I get more fired up by bad cyclists than angry drivers. I suspect most drivers who are angry and disrespectful of cyclists are this way because of the 10% or 20% of cyclists that stand out for acting like the rules of the road don’t apply to them.
I’ve cycled on various cities’ roads for 20 years, and I’m the first person to yell at a cyclist on the sidewalk, blowing through a stop sign, or weaving through stopped traffic. I believe that if we as a cycling community want to be treated as equals on the road we need to earn that respect by acting like we belong there.
I don’t want to discourage new cyclists from hitting the road, and I want our ranks to grow. But I also can’t help but think there should be some sort of mandatory training course or licensing program. Or, as Mark says, more enforcement of the law, with training programs being the punishment.
Sure–there are bad drivers who ignore the law, there are bad cyclists who ignore the law. But I’ve yet to see a driver swerve up onto the sidewalk to avoid an inconvenient light. We need to respect the position we’re in on the roads–we’re the minority who needs to assert our right to be there. You don’t assert your right to something by acting like an ass. You do it by respectfully proving that you have a right to it.
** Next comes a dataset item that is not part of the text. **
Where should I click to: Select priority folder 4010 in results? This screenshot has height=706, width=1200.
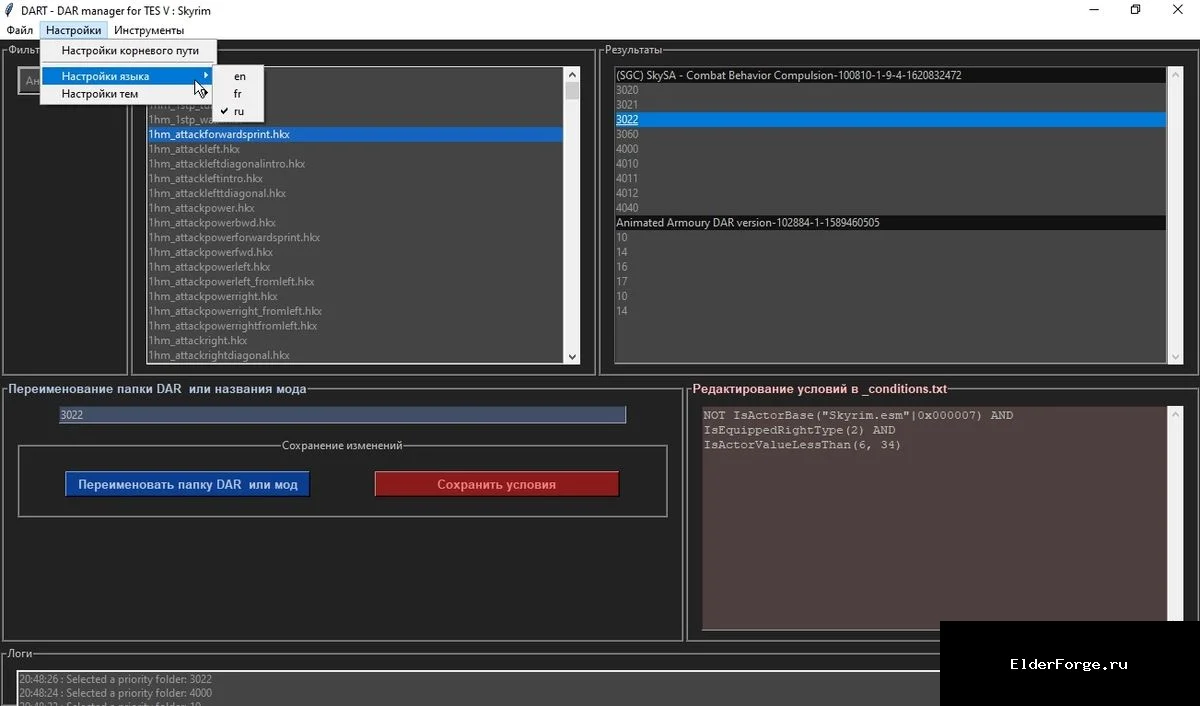click(x=627, y=164)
I try my best to follow the rules of the road while cycling, but even when do motorists refuse to respect my right to be there. Ive had people try to run me off the road, follow me yelling profanities, and honking. It’s horrible. One of the times I’m not sure if I’m following the rules is when I have my children sitting in a bike trailer I use the sidewalk because I refuse to risk the road with them. I know that children aged 16 and under are permitted to use the sidewalk, does this mean when I have children attached to my bike that I’m also permitted?